These appellants point to the consensual resolution of a dispute with the park owner in 2010 in which proceedings in the Tribunal were commenced. The dispute was about the size of a CPI increase. The resolution resulted in the park owner amending the rent increase to reflect the correct CPI amount effective from 4 December 2010 and the consequent withdrawal by the residents of their application to the Tribunal. These appellants also point to the written statement by the park owner in correspondence in this context that the next rent increase will not fall due until 4 December 2011. They point out that since 2010 their yearly CPI increases have commenced on 4 or 5 December.
These appellants argue that clause 10 allows for a rent review and increase once yearly and that the notified increase in October 2014 "would be outside the yearly time frame of clause 10."
The short answer to this argument is that it is contrary to the language of clause 10. That clause does not say that increases may occur yearly from the date of the last increase". The clause permits an increase each July regardless of the date when the last increase first commenced.
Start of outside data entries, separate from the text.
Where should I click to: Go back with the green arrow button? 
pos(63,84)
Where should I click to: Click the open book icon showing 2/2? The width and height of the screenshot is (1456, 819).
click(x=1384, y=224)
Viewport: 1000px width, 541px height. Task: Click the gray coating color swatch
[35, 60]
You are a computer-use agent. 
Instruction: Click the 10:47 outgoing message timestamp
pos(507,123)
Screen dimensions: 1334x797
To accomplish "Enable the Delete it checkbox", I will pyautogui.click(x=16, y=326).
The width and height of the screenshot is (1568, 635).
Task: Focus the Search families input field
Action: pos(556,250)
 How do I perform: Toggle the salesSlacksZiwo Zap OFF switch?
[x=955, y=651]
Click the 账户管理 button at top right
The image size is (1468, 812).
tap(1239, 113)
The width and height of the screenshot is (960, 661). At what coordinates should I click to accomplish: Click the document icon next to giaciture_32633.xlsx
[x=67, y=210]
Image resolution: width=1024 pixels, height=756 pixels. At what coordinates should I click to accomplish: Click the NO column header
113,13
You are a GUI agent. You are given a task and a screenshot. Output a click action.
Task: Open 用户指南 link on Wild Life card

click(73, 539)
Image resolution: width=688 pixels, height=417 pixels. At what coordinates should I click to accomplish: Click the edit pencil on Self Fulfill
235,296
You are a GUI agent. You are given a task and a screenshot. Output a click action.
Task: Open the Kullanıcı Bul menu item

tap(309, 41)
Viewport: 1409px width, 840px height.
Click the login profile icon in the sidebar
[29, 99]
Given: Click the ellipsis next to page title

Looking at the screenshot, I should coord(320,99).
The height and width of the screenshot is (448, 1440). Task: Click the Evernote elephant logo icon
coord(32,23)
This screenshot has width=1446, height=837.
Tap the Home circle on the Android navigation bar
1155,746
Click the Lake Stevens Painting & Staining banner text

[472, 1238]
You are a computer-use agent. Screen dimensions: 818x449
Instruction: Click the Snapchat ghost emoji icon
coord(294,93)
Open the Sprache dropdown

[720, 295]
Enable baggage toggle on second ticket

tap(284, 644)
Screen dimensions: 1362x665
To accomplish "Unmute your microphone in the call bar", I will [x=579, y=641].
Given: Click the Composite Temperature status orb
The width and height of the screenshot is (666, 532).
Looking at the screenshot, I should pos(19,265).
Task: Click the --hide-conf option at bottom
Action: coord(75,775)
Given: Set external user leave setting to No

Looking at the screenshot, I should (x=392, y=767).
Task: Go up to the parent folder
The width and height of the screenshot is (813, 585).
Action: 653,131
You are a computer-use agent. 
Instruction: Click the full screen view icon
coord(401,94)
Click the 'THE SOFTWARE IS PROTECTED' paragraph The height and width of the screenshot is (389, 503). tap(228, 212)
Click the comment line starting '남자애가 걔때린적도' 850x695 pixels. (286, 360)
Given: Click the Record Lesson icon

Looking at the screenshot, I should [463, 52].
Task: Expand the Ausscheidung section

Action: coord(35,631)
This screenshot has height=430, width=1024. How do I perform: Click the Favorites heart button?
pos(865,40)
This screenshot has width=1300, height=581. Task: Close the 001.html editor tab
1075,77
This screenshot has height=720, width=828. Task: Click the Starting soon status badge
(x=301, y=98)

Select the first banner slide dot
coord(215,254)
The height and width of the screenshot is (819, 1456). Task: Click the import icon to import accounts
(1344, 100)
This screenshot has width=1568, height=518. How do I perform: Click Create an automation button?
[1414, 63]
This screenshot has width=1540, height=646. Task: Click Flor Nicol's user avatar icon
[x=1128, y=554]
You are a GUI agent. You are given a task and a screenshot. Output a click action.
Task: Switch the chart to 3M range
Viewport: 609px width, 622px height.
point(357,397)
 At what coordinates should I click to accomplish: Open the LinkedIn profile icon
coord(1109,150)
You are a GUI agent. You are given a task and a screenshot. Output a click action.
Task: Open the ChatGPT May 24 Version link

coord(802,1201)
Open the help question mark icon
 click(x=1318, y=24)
Of course, there still has to be compliance with the notice requirements of s 53 of the Act and, accordingly, yearly increases will post date 1 July in each year.
To the extent that these appellants contend for some other legally enforceable agreement or estoppel binding upon the park owner about the timing of future increases the facts relied upon and which we have summarised above are insufficient to establish such a result.
[6]
Orders
For the above reasons, we order that:
1. The appeal be allowed.
2. The decision of the Tribunal below be set aside.
3. Remit the proceedings to the Tribunal below for the making of final orders in accordance with the construction of the rent review clause as found on appeal and for the determination of any remaining dispute concerning the rent increases notified in October 2014 the subject of these proceedings.
[7]
APPENDIX
Residential Parks Regulation 1999
Standard form residential site agreement (where tenancy is for a term of Schedule 1
3 years or less)
(Clause 7 (1 ) (a))
Schedule 1 Standard form residential site
Agreement (where tenancy is for a
term of 3 years or less)
This agreement is in 2 parts:
Part l - Sets out the terms of the agreement.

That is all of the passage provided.